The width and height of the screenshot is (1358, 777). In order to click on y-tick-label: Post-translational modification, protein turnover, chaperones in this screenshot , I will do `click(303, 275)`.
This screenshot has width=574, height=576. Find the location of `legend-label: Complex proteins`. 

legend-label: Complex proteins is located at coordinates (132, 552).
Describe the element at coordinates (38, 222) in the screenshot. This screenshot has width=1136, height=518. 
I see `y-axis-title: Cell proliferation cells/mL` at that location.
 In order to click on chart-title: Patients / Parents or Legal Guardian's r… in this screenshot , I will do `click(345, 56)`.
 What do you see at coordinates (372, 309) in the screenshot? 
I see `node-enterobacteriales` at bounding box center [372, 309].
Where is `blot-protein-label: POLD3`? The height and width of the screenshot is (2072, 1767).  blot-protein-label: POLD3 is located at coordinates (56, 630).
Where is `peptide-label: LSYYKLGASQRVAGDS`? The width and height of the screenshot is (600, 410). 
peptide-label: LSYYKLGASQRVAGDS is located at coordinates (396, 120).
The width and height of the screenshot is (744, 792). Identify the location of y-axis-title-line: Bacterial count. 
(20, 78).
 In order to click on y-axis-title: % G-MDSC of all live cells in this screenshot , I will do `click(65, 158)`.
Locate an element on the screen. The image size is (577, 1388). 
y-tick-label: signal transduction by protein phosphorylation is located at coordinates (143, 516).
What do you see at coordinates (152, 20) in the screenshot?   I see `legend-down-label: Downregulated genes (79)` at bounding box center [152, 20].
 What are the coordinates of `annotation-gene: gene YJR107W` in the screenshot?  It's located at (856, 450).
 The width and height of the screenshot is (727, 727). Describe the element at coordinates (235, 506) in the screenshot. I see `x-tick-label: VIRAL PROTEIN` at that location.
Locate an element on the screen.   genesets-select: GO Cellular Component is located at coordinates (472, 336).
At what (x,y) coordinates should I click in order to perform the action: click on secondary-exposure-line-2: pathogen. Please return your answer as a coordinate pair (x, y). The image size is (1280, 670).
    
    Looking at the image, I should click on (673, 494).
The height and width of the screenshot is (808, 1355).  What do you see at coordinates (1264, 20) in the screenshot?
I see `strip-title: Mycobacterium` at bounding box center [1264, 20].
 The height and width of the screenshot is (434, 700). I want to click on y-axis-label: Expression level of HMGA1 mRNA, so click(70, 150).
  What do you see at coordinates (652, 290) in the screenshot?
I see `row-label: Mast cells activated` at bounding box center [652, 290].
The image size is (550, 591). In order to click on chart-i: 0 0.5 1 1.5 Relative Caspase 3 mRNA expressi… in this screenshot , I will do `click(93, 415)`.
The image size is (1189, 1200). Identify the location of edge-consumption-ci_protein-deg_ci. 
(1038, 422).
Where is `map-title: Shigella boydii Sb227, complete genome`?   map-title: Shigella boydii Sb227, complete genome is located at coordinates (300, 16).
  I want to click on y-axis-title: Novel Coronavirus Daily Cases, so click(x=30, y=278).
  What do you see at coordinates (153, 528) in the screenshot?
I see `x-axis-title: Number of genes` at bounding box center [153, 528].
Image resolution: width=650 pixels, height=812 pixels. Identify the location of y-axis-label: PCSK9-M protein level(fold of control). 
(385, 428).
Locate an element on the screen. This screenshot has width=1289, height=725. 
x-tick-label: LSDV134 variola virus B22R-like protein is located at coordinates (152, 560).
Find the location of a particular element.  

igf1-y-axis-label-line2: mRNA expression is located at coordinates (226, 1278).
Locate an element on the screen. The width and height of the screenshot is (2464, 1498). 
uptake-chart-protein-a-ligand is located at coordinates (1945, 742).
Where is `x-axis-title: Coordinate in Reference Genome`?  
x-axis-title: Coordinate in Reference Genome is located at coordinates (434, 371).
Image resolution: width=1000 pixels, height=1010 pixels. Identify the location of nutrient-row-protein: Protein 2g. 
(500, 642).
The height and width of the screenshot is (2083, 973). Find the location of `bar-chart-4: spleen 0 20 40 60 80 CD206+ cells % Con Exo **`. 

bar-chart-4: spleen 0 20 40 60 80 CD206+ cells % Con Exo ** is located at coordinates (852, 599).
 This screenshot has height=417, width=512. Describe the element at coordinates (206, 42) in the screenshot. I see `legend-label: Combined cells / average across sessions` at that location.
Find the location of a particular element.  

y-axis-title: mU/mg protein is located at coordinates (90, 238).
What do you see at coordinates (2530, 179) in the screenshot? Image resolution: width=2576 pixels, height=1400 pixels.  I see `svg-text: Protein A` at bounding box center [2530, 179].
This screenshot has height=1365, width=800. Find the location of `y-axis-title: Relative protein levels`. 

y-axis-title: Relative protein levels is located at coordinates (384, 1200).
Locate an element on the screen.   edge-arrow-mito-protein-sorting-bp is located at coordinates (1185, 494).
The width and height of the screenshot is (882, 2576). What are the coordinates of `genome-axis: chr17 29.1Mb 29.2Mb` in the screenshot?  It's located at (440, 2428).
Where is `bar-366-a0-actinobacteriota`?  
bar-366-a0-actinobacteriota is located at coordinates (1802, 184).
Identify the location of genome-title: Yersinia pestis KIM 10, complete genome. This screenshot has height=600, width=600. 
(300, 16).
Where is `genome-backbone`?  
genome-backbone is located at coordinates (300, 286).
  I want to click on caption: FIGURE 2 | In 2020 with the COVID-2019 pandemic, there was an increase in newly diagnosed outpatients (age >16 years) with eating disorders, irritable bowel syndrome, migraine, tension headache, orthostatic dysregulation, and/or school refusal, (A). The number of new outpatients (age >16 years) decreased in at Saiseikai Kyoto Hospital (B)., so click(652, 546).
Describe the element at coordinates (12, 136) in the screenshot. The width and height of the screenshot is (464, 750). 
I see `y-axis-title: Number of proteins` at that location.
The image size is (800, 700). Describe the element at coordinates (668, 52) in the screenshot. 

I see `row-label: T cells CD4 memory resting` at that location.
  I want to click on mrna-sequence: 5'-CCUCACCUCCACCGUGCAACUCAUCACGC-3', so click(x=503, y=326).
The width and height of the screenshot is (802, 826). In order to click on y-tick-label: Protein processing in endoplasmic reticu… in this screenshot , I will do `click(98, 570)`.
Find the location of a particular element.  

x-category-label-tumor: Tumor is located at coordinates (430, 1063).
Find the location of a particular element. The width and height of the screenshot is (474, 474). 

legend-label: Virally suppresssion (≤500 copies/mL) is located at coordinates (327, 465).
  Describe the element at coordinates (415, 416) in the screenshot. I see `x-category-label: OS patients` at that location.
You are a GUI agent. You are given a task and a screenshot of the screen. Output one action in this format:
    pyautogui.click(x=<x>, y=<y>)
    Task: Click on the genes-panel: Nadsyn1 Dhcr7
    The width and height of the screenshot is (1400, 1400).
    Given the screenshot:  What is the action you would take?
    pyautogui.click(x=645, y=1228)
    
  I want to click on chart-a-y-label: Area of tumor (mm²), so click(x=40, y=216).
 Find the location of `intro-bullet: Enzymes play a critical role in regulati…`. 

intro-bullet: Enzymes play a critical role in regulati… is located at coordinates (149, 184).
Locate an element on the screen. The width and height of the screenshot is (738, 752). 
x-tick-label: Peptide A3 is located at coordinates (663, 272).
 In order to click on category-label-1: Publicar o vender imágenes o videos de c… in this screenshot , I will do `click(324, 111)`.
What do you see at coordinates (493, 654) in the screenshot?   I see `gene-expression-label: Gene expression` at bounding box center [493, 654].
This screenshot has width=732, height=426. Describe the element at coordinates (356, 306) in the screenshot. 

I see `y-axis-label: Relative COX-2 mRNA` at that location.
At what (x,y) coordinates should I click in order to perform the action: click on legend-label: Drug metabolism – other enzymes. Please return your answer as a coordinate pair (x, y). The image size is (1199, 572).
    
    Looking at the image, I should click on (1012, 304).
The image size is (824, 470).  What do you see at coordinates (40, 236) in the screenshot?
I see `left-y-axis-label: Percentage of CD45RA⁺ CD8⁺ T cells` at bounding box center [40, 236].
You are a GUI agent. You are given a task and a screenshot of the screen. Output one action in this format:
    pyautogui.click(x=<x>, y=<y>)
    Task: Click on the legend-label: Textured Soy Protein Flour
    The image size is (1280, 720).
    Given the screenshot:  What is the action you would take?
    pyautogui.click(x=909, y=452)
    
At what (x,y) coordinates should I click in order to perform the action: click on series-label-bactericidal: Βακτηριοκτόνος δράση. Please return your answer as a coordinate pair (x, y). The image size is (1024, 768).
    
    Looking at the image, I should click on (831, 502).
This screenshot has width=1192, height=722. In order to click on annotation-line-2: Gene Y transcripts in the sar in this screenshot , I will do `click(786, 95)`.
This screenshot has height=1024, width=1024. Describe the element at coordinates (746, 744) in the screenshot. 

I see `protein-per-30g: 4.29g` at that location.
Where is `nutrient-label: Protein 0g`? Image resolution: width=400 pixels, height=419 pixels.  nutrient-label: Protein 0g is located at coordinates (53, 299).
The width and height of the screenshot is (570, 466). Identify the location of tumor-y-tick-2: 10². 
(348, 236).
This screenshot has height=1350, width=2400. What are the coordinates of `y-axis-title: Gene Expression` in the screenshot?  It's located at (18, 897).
┄┄┄┄┄┄
TASK GOAL: Could you filter the material above and copy each line that holds the word "will"?

REPLY TO THE TASK:
The width and height of the screenshot is (1358, 777). In order to click on y-tick-label: Post-translational modification, protein turnover, chaperones in this screenshot , I will do `click(303, 275)`.
 In order to click on chart-title: Patients / Parents or Legal Guardian's r… in this screenshot , I will do `click(345, 56)`.
 In order to click on y-axis-title: % G-MDSC of all live cells in this screenshot , I will do `click(65, 158)`.
The image size is (550, 591). In order to click on chart-i: 0 0.5 1 1.5 Relative Caspase 3 mRNA expressi… in this screenshot , I will do `click(93, 415)`.
The width and height of the screenshot is (802, 826). In order to click on y-tick-label: Protein processing in endoplasmic reticu… in this screenshot , I will do `click(98, 570)`.
 In order to click on category-label-1: Publicar o vender imágenes o videos de c… in this screenshot , I will do `click(324, 111)`.
This screenshot has width=1192, height=722. In order to click on annotation-line-2: Gene Y transcripts in the sar in this screenshot , I will do `click(786, 95)`.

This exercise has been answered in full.